[Start of Attachment]

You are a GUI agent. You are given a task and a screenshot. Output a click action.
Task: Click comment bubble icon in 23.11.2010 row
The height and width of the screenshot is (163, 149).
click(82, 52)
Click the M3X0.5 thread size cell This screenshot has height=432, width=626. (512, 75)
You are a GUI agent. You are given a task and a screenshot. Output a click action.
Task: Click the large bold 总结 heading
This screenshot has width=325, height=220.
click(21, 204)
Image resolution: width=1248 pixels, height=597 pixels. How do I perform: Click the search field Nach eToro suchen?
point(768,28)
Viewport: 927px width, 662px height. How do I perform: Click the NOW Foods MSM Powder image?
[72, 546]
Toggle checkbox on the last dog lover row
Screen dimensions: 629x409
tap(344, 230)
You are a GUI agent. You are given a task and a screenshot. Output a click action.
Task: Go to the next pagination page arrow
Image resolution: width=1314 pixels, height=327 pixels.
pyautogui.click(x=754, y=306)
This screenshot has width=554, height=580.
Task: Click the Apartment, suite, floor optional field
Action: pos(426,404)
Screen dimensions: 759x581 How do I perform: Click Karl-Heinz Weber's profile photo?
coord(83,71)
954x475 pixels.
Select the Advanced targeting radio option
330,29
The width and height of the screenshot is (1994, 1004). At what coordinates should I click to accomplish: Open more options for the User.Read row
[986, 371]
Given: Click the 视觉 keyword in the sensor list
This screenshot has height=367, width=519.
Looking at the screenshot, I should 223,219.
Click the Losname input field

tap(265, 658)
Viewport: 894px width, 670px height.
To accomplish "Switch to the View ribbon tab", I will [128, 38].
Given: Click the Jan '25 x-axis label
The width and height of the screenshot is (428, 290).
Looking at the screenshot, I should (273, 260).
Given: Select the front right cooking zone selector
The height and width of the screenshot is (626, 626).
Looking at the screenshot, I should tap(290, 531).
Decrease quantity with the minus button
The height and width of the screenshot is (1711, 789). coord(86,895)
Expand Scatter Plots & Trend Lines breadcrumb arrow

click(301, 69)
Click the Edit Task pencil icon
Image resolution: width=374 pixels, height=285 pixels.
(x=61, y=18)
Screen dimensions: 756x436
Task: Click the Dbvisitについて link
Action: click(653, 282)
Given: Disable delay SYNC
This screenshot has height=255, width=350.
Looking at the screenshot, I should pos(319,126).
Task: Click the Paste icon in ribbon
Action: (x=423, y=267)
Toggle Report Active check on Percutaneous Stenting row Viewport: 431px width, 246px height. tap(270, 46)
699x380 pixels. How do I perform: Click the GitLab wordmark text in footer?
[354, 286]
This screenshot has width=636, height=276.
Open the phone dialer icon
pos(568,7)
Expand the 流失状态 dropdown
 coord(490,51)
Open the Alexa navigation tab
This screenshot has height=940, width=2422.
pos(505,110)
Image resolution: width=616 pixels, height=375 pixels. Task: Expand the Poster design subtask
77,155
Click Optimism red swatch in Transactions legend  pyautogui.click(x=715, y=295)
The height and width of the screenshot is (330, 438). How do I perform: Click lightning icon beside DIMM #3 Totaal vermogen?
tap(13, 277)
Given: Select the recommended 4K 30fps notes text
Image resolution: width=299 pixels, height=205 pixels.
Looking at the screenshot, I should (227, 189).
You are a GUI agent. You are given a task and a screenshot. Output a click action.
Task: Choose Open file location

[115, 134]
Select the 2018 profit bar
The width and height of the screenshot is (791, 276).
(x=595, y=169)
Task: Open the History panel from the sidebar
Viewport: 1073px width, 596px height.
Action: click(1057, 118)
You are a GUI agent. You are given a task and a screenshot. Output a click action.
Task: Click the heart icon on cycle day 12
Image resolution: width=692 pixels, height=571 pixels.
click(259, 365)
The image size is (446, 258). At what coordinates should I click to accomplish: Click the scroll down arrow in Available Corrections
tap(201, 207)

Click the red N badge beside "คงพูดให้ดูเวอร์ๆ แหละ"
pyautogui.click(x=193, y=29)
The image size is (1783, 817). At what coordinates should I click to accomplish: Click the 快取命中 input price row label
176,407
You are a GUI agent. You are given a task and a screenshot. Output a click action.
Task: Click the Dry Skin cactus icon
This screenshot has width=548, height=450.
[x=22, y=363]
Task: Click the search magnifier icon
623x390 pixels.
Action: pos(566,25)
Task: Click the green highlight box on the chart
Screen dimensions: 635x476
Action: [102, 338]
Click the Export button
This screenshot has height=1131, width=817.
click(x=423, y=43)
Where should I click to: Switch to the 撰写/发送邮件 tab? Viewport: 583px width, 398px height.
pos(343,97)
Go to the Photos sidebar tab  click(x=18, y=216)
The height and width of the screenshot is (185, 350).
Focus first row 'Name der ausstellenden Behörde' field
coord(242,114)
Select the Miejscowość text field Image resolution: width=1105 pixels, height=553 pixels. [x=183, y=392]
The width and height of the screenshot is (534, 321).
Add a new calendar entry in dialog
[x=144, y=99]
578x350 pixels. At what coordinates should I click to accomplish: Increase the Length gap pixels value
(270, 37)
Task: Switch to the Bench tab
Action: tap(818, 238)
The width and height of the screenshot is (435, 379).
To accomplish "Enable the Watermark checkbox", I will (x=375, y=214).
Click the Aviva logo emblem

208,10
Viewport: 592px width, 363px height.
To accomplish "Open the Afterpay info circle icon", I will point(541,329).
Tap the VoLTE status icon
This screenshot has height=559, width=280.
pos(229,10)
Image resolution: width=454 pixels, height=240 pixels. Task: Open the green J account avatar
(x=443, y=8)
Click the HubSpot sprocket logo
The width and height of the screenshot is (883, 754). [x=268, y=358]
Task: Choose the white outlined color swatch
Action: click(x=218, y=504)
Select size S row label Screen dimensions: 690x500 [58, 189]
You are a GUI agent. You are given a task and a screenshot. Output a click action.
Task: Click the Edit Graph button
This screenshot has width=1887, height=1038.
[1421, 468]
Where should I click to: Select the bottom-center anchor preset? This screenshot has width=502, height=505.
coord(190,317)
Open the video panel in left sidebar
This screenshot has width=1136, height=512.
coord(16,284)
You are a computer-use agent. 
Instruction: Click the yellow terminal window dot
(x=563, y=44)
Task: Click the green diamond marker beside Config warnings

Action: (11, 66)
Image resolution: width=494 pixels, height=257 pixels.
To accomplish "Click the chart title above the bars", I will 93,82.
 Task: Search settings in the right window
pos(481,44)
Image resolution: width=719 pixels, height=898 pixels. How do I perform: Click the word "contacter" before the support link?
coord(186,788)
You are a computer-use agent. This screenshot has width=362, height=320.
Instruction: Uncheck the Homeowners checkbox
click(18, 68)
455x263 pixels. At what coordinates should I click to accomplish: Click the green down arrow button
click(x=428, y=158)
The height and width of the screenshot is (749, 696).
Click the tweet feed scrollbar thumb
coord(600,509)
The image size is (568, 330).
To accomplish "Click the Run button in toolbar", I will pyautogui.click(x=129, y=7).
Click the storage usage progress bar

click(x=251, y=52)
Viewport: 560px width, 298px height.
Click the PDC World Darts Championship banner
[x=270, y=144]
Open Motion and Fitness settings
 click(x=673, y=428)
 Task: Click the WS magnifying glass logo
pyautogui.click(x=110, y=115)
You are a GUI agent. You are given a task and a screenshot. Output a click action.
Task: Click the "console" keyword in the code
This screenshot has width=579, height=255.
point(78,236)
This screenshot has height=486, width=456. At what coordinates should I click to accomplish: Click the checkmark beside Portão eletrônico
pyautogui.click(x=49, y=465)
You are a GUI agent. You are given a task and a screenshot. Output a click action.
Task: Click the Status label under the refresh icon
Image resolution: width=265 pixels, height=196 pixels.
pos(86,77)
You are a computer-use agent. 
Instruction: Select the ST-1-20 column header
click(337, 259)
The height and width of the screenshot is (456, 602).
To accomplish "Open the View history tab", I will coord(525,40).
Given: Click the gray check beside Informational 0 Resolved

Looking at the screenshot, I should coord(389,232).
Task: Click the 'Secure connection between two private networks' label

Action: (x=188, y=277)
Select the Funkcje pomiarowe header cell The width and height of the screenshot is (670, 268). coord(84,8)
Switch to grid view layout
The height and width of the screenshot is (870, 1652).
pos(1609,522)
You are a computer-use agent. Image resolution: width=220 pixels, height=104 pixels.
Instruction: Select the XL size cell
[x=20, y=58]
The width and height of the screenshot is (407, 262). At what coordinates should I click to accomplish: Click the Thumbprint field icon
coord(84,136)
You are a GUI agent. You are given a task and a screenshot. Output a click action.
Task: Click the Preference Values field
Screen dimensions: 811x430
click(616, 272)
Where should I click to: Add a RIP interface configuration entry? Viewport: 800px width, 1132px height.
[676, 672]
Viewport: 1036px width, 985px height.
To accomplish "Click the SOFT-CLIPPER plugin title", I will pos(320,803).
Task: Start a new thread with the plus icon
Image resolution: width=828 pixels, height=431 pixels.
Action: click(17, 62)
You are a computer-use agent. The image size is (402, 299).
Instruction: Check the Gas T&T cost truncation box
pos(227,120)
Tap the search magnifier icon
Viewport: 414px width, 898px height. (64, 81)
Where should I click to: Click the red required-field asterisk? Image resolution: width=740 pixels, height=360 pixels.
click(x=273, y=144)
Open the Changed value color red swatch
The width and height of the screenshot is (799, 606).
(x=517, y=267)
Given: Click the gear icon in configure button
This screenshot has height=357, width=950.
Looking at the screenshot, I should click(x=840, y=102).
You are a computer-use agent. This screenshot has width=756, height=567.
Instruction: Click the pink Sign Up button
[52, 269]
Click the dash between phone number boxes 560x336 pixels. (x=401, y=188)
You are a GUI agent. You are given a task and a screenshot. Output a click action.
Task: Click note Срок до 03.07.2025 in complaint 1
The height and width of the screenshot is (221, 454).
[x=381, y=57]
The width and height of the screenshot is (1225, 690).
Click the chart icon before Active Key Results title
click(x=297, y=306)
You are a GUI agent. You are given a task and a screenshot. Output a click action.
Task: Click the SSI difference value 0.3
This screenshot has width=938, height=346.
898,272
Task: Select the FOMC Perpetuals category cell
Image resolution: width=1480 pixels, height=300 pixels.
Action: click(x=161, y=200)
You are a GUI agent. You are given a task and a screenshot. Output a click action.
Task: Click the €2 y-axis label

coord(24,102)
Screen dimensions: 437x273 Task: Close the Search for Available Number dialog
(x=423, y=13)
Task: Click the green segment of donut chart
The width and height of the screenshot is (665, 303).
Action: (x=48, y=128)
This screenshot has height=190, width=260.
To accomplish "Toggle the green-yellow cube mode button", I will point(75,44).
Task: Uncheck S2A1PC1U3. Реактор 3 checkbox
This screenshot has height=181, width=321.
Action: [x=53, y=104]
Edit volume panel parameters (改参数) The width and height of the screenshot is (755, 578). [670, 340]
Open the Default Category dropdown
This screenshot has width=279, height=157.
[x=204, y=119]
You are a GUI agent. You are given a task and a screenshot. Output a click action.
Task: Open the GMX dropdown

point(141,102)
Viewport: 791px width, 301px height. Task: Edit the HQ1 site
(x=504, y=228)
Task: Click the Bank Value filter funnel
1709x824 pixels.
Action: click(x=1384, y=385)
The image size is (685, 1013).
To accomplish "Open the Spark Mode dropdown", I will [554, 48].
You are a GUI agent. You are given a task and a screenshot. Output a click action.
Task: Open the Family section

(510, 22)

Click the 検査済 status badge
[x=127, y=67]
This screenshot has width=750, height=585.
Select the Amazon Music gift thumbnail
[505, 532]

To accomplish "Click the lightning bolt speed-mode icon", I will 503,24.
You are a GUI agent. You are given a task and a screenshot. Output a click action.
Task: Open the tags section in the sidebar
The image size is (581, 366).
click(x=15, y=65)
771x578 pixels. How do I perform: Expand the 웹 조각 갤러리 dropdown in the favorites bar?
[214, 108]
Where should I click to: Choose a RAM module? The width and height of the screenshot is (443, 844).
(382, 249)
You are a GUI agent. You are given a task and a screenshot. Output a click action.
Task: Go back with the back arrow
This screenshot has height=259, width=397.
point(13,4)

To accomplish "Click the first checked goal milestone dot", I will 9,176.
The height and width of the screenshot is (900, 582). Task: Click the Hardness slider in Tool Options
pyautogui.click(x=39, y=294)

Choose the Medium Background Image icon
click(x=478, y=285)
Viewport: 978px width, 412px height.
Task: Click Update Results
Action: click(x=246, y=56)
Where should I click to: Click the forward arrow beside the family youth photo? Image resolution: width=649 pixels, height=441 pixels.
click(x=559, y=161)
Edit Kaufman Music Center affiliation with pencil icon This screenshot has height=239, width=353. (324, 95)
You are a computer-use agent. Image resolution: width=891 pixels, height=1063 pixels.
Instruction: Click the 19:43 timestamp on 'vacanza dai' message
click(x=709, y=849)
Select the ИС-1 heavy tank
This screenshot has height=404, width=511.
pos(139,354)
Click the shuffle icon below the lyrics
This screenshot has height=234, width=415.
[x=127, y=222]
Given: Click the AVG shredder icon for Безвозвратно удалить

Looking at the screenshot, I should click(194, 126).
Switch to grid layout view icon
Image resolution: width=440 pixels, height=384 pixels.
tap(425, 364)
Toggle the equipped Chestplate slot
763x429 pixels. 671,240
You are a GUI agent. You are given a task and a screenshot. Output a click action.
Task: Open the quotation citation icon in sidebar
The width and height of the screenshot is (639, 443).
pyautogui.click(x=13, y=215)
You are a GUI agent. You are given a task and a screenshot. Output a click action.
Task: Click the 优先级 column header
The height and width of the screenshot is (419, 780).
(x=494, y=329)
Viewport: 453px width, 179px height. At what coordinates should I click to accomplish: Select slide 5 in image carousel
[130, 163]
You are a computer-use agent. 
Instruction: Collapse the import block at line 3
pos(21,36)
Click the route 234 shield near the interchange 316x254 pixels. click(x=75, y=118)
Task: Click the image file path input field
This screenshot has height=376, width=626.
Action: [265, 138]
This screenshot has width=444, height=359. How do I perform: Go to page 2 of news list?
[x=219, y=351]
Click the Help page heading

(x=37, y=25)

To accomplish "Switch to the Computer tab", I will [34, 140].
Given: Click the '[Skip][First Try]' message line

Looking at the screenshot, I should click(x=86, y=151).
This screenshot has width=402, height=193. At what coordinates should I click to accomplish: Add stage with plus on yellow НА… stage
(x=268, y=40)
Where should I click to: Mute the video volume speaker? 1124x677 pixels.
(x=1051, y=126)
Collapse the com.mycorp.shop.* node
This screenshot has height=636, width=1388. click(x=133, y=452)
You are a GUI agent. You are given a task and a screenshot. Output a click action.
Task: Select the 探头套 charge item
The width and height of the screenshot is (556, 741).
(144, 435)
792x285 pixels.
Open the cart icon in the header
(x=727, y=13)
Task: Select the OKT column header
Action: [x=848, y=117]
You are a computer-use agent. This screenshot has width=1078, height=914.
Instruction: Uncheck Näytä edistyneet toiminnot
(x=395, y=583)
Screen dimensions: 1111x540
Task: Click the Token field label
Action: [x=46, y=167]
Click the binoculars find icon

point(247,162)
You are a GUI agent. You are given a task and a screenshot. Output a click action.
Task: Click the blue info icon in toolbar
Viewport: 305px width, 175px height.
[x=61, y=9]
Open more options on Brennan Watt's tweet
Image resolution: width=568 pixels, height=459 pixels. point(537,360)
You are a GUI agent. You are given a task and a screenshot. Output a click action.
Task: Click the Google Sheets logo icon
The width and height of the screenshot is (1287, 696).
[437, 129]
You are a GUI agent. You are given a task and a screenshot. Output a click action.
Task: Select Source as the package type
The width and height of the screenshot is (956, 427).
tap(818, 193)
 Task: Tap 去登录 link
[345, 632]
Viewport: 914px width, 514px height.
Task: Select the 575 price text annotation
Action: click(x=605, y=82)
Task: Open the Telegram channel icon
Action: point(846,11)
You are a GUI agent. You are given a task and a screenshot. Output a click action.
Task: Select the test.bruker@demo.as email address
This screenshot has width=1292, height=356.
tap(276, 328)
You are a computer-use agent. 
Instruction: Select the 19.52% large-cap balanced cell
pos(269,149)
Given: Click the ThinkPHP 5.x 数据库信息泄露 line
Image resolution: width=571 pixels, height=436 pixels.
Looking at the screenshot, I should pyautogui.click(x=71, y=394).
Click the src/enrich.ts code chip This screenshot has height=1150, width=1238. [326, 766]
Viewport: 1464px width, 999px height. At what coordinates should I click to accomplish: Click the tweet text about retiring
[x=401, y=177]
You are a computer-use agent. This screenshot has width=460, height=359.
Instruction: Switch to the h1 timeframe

[End of Attachment]

Your task :: Reply with exactly the lines from the one containing "Viewport: 1464px width, 999px" to the last line of the material, inclusive, and with nothing more.

Output ::
Viewport: 1464px width, 999px height. At what coordinates should I click to accomplish: Click the tweet text about retiring
[x=401, y=177]
You are a computer-use agent. This screenshot has width=460, height=359.
Instruction: Switch to the h1 timeframe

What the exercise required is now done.